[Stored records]
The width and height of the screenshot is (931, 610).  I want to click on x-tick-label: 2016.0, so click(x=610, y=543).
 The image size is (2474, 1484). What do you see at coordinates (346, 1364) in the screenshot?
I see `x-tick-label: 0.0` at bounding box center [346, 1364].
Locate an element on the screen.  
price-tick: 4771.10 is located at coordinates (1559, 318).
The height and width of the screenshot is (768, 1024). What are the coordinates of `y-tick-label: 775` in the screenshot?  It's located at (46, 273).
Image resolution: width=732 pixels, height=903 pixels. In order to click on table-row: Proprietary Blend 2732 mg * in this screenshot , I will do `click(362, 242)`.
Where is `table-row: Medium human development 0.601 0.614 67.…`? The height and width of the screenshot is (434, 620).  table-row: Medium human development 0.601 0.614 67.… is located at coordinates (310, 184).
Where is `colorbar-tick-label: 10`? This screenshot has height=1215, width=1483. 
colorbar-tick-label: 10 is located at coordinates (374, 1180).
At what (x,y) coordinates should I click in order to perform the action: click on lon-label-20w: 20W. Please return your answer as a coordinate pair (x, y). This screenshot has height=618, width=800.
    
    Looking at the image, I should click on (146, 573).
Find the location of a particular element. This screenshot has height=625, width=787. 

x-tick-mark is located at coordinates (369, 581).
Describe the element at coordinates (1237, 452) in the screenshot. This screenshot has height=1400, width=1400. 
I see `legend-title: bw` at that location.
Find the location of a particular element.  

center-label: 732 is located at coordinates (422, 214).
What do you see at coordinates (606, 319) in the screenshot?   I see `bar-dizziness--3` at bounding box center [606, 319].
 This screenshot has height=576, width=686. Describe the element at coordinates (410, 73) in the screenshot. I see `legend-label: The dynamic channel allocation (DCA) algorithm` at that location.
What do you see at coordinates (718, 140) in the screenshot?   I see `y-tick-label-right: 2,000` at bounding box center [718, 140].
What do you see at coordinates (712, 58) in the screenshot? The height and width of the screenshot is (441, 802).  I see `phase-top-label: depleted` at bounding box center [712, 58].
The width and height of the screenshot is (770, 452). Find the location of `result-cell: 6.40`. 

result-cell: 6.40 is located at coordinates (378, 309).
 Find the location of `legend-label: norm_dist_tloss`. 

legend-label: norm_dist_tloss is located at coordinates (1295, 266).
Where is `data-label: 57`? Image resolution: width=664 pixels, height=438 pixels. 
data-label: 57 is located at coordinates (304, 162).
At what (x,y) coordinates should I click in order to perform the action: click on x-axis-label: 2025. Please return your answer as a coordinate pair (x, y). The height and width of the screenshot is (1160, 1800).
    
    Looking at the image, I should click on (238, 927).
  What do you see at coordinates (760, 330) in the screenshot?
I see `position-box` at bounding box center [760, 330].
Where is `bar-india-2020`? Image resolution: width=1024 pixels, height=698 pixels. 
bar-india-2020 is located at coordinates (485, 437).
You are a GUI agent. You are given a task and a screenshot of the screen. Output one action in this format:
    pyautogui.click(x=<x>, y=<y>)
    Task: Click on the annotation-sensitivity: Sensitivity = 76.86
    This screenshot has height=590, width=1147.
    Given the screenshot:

WHAT NEEDS TO BE DONE. Repeat all of the lines above word for word, with no changes.

OUTPUT FOR THIS TASK.
The width and height of the screenshot is (931, 610).  I want to click on x-tick-label: 2016.0, so click(x=610, y=543).
 The image size is (2474, 1484). What do you see at coordinates (346, 1364) in the screenshot?
I see `x-tick-label: 0.0` at bounding box center [346, 1364].
Locate an element on the screen.  
price-tick: 4771.10 is located at coordinates (1559, 318).
The height and width of the screenshot is (768, 1024). What are the coordinates of `y-tick-label: 775` in the screenshot?  It's located at (46, 273).
Image resolution: width=732 pixels, height=903 pixels. In order to click on table-row: Proprietary Blend 2732 mg * in this screenshot , I will do `click(362, 242)`.
Where is `table-row: Medium human development 0.601 0.614 67.…`? The height and width of the screenshot is (434, 620).  table-row: Medium human development 0.601 0.614 67.… is located at coordinates (310, 184).
Where is `colorbar-tick-label: 10`? This screenshot has height=1215, width=1483. 
colorbar-tick-label: 10 is located at coordinates (374, 1180).
At what (x,y) coordinates should I click in order to perform the action: click on lon-label-20w: 20W. Please return your answer as a coordinate pair (x, y). This screenshot has height=618, width=800.
    
    Looking at the image, I should click on (146, 573).
Find the location of a particular element. This screenshot has height=625, width=787. 

x-tick-mark is located at coordinates (369, 581).
Describe the element at coordinates (1237, 452) in the screenshot. This screenshot has height=1400, width=1400. 
I see `legend-title: bw` at that location.
Find the location of a particular element.  

center-label: 732 is located at coordinates (422, 214).
What do you see at coordinates (606, 319) in the screenshot?   I see `bar-dizziness--3` at bounding box center [606, 319].
 This screenshot has height=576, width=686. Describe the element at coordinates (410, 73) in the screenshot. I see `legend-label: The dynamic channel allocation (DCA) algorithm` at that location.
What do you see at coordinates (718, 140) in the screenshot?   I see `y-tick-label-right: 2,000` at bounding box center [718, 140].
What do you see at coordinates (712, 58) in the screenshot? The height and width of the screenshot is (441, 802).  I see `phase-top-label: depleted` at bounding box center [712, 58].
The width and height of the screenshot is (770, 452). Find the location of `result-cell: 6.40`. 

result-cell: 6.40 is located at coordinates (378, 309).
 Find the location of `legend-label: norm_dist_tloss`. 

legend-label: norm_dist_tloss is located at coordinates (1295, 266).
Where is `data-label: 57`? Image resolution: width=664 pixels, height=438 pixels. 
data-label: 57 is located at coordinates (304, 162).
At what (x,y) coordinates should I click in order to perform the action: click on x-axis-label: 2025. Please return your answer as a coordinate pair (x, y). The height and width of the screenshot is (1160, 1800).
    
    Looking at the image, I should click on (238, 927).
  What do you see at coordinates (760, 330) in the screenshot?
I see `position-box` at bounding box center [760, 330].
Where is `bar-india-2020`? Image resolution: width=1024 pixels, height=698 pixels. 
bar-india-2020 is located at coordinates (485, 437).
You are a GUI agent. You are given a task and a screenshot of the screen. Output one action in this format:
    pyautogui.click(x=<x>, y=<y>)
    Task: Click on the annotation-sensitivity: Sensitivity = 76.86
    This screenshot has height=590, width=1147.
    Given the screenshot:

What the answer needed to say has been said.